* [STATED GOAL]
Edit the listing below so that "Status label" reads "Status field", keeping every other line as it is.

** BEGIN SOURCE RECORDS **

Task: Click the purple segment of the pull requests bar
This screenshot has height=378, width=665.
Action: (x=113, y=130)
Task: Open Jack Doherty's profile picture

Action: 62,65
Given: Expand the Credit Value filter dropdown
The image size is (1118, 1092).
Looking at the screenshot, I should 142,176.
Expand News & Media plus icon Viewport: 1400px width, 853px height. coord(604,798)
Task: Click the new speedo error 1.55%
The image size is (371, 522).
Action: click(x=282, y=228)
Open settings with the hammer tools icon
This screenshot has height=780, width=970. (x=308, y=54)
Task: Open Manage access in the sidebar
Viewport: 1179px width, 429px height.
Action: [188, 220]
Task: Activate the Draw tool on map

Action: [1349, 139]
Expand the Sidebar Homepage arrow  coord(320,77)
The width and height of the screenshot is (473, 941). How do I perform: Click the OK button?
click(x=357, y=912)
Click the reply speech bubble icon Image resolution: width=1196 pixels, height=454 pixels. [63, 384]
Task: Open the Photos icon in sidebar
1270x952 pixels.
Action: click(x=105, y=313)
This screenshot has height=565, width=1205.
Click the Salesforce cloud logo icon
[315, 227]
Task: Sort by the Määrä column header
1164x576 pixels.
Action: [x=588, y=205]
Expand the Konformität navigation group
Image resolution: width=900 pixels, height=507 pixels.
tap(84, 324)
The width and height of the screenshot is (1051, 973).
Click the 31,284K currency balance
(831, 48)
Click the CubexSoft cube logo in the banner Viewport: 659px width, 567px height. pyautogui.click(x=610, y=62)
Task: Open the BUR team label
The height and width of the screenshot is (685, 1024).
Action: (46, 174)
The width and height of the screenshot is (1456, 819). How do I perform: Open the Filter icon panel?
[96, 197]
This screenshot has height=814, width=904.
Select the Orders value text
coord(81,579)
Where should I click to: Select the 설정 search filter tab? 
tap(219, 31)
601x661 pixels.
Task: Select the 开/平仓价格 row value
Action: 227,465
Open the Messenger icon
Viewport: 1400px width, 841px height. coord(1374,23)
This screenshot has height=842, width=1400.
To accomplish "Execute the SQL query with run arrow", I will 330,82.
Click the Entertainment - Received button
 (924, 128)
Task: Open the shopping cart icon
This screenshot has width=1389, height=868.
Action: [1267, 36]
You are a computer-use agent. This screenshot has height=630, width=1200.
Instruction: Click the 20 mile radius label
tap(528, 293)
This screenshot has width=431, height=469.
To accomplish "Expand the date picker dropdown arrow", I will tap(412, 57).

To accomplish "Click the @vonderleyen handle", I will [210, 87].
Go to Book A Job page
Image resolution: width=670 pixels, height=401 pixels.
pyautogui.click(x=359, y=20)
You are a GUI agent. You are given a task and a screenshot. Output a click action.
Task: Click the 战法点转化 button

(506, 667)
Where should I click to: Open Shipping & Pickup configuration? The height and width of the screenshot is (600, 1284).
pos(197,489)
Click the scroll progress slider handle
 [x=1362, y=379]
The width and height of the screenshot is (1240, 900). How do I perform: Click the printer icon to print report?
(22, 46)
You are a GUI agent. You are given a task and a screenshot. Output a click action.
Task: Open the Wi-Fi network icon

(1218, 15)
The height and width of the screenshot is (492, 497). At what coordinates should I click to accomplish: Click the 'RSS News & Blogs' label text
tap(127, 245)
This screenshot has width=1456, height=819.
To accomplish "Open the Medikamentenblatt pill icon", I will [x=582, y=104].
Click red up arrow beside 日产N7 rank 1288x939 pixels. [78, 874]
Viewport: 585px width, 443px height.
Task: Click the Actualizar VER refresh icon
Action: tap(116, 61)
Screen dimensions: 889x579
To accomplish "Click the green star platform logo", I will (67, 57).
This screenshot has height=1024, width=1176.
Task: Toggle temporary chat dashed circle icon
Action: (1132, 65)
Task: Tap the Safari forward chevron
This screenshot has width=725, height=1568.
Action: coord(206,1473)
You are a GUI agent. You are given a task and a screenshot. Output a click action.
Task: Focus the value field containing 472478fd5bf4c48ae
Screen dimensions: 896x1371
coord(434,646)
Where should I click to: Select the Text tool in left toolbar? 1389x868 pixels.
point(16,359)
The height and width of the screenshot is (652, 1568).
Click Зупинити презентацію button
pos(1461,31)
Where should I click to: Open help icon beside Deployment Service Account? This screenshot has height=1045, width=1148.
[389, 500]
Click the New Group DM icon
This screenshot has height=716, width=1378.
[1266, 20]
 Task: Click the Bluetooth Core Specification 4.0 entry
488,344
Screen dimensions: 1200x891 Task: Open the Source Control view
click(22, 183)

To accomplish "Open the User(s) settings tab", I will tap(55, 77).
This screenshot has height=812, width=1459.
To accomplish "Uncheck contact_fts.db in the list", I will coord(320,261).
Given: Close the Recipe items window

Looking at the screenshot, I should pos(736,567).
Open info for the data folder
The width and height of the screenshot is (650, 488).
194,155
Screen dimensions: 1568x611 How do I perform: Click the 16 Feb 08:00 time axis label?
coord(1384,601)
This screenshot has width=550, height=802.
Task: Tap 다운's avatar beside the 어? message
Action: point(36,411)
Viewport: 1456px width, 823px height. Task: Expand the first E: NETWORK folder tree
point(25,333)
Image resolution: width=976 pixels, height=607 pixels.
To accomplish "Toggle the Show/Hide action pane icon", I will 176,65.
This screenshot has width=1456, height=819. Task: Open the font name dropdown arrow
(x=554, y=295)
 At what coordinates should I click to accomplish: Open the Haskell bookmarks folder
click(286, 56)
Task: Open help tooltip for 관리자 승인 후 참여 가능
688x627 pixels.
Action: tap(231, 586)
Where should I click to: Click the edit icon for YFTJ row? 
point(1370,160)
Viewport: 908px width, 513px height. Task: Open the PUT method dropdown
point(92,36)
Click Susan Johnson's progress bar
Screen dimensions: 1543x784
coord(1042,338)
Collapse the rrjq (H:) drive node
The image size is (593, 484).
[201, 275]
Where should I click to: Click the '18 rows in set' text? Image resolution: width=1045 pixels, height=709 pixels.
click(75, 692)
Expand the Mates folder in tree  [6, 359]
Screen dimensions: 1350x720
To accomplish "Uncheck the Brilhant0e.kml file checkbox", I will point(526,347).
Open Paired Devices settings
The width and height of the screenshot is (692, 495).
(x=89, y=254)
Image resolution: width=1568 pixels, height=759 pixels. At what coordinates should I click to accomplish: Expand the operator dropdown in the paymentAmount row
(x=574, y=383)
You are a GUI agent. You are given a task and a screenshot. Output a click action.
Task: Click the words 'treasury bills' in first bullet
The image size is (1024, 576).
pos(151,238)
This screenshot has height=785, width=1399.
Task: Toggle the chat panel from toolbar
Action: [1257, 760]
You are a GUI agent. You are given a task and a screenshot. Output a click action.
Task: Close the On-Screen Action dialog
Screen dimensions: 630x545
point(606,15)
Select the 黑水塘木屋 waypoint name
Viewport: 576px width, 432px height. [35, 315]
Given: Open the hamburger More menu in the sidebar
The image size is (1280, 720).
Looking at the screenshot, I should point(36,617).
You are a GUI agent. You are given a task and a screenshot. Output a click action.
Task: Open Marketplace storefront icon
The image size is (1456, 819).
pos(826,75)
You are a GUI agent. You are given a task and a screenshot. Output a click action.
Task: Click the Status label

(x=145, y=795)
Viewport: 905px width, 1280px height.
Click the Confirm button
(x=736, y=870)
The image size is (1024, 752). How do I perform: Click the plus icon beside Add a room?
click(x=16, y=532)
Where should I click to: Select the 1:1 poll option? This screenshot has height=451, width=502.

** END SOURCE RECORDS **

* [TASK ANSWER]
Task: Click the purple segment of the pull requests bar
This screenshot has height=378, width=665.
Action: (x=113, y=130)
Task: Open Jack Doherty's profile picture

Action: 62,65
Given: Expand the Credit Value filter dropdown
The image size is (1118, 1092).
Looking at the screenshot, I should 142,176.
Expand News & Media plus icon Viewport: 1400px width, 853px height. coord(604,798)
Task: Click the new speedo error 1.55%
The image size is (371, 522).
Action: click(x=282, y=228)
Open settings with the hammer tools icon
This screenshot has height=780, width=970. (x=308, y=54)
Task: Open Manage access in the sidebar
Viewport: 1179px width, 429px height.
Action: [188, 220]
Task: Activate the Draw tool on map

Action: [1349, 139]
Expand the Sidebar Homepage arrow  coord(320,77)
The width and height of the screenshot is (473, 941). How do I perform: Click the OK button?
click(x=357, y=912)
Click the reply speech bubble icon Image resolution: width=1196 pixels, height=454 pixels. [63, 384]
Task: Open the Photos icon in sidebar
1270x952 pixels.
Action: click(x=105, y=313)
This screenshot has height=565, width=1205.
Click the Salesforce cloud logo icon
[315, 227]
Task: Sort by the Määrä column header
1164x576 pixels.
Action: [x=588, y=205]
Expand the Konformität navigation group
Image resolution: width=900 pixels, height=507 pixels.
tap(84, 324)
The width and height of the screenshot is (1051, 973).
Click the 31,284K currency balance
(831, 48)
Click the CubexSoft cube logo in the banner Viewport: 659px width, 567px height. pyautogui.click(x=610, y=62)
Task: Open the BUR team label
The height and width of the screenshot is (685, 1024).
Action: (46, 174)
The width and height of the screenshot is (1456, 819). How do I perform: Open the Filter icon panel?
[96, 197]
This screenshot has height=814, width=904.
Select the Orders value text
coord(81,579)
Where should I click to: Select the 설정 search filter tab? 
tap(219, 31)
601x661 pixels.
Task: Select the 开/平仓价格 row value
Action: 227,465
Open the Messenger icon
Viewport: 1400px width, 841px height. coord(1374,23)
This screenshot has height=842, width=1400.
To accomplish "Execute the SQL query with run arrow", I will 330,82.
Click the Entertainment - Received button
 (924, 128)
Task: Open the shopping cart icon
This screenshot has width=1389, height=868.
Action: [1267, 36]
You are a computer-use agent. This screenshot has height=630, width=1200.
Instruction: Click the 20 mile radius label
tap(528, 293)
This screenshot has width=431, height=469.
To accomplish "Expand the date picker dropdown arrow", I will tap(412, 57).

To accomplish "Click the @vonderleyen handle", I will [210, 87].
Go to Book A Job page
Image resolution: width=670 pixels, height=401 pixels.
pyautogui.click(x=359, y=20)
You are a GUI agent. You are given a task and a screenshot. Output a click action.
Task: Click the 战法点转化 button

(506, 667)
Where should I click to: Open Shipping & Pickup configuration? The height and width of the screenshot is (600, 1284).
pos(197,489)
Click the scroll progress slider handle
 [x=1362, y=379]
The width and height of the screenshot is (1240, 900). How do I perform: Click the printer icon to print report?
(22, 46)
You are a GUI agent. You are given a task and a screenshot. Output a click action.
Task: Open the Wi-Fi network icon

(1218, 15)
The height and width of the screenshot is (492, 497). At what coordinates should I click to accomplish: Click the 'RSS News & Blogs' label text
tap(127, 245)
This screenshot has width=1456, height=819.
To accomplish "Open the Medikamentenblatt pill icon", I will [x=582, y=104].
Click red up arrow beside 日产N7 rank 1288x939 pixels. [78, 874]
Viewport: 585px width, 443px height.
Task: Click the Actualizar VER refresh icon
Action: tap(116, 61)
Screen dimensions: 889x579
To accomplish "Click the green star platform logo", I will (67, 57).
This screenshot has height=1024, width=1176.
Task: Toggle temporary chat dashed circle icon
Action: (1132, 65)
Task: Tap the Safari forward chevron
This screenshot has width=725, height=1568.
Action: coord(206,1473)
You are a GUI agent. You are given a task and a screenshot. Output a click action.
Task: Focus the value field containing 472478fd5bf4c48ae
Screen dimensions: 896x1371
coord(434,646)
Where should I click to: Select the Text tool in left toolbar? 1389x868 pixels.
point(16,359)
The height and width of the screenshot is (652, 1568).
Click Зупинити презентацію button
pos(1461,31)
Where should I click to: Open help icon beside Deployment Service Account? This screenshot has height=1045, width=1148.
[389, 500]
Click the New Group DM icon
This screenshot has height=716, width=1378.
[1266, 20]
 Task: Click the Bluetooth Core Specification 4.0 entry
488,344
Screen dimensions: 1200x891 Task: Open the Source Control view
click(22, 183)

To accomplish "Open the User(s) settings tab", I will tap(55, 77).
This screenshot has height=812, width=1459.
To accomplish "Uncheck contact_fts.db in the list", I will coord(320,261).
Given: Close the Recipe items window

Looking at the screenshot, I should pos(736,567).
Open info for the data folder
The width and height of the screenshot is (650, 488).
194,155
Screen dimensions: 1568x611 How do I perform: Click the 16 Feb 08:00 time axis label?
coord(1384,601)
This screenshot has width=550, height=802.
Task: Tap 다운's avatar beside the 어? message
Action: point(36,411)
Viewport: 1456px width, 823px height. Task: Expand the first E: NETWORK folder tree
point(25,333)
Image resolution: width=976 pixels, height=607 pixels.
To accomplish "Toggle the Show/Hide action pane icon", I will 176,65.
This screenshot has width=1456, height=819. Task: Open the font name dropdown arrow
(x=554, y=295)
 At what coordinates should I click to accomplish: Open the Haskell bookmarks folder
click(286, 56)
Task: Open help tooltip for 관리자 승인 후 참여 가능
688x627 pixels.
Action: tap(231, 586)
Where should I click to: Click the edit icon for YFTJ row? 
point(1370,160)
Viewport: 908px width, 513px height. Task: Open the PUT method dropdown
point(92,36)
Click Susan Johnson's progress bar
Screen dimensions: 1543x784
coord(1042,338)
Collapse the rrjq (H:) drive node
The image size is (593, 484).
[201, 275]
Where should I click to: Click the '18 rows in set' text? Image resolution: width=1045 pixels, height=709 pixels.
click(75, 692)
Expand the Mates folder in tree  [6, 359]
Screen dimensions: 1350x720
To accomplish "Uncheck the Brilhant0e.kml file checkbox", I will point(526,347).
Open Paired Devices settings
The width and height of the screenshot is (692, 495).
(x=89, y=254)
Image resolution: width=1568 pixels, height=759 pixels. At what coordinates should I click to accomplish: Expand the operator dropdown in the paymentAmount row
(x=574, y=383)
You are a GUI agent. You are given a task and a screenshot. Output a click action.
Task: Click the words 'treasury bills' in first bullet
The image size is (1024, 576).
pos(151,238)
This screenshot has height=785, width=1399.
Task: Toggle the chat panel from toolbar
Action: [1257, 760]
You are a GUI agent. You are given a task and a screenshot. Output a click action.
Task: Close the On-Screen Action dialog
Screen dimensions: 630x545
point(606,15)
Select the 黑水塘木屋 waypoint name
Viewport: 576px width, 432px height. [35, 315]
Given: Open the hamburger More menu in the sidebar
The image size is (1280, 720).
Looking at the screenshot, I should point(36,617).
You are a GUI agent. You are given a task and a screenshot. Output a click action.
Task: Open Marketplace storefront icon
The image size is (1456, 819).
pos(826,75)
You are a GUI agent. You are given a task and a screenshot. Output a click action.
Task: Click the Status field

(x=145, y=795)
Viewport: 905px width, 1280px height.
Click the Confirm button
(x=736, y=870)
The image size is (1024, 752). How do I perform: Click the plus icon beside Add a room?
click(x=16, y=532)
Where should I click to: Select the 1:1 poll option? This screenshot has height=451, width=502.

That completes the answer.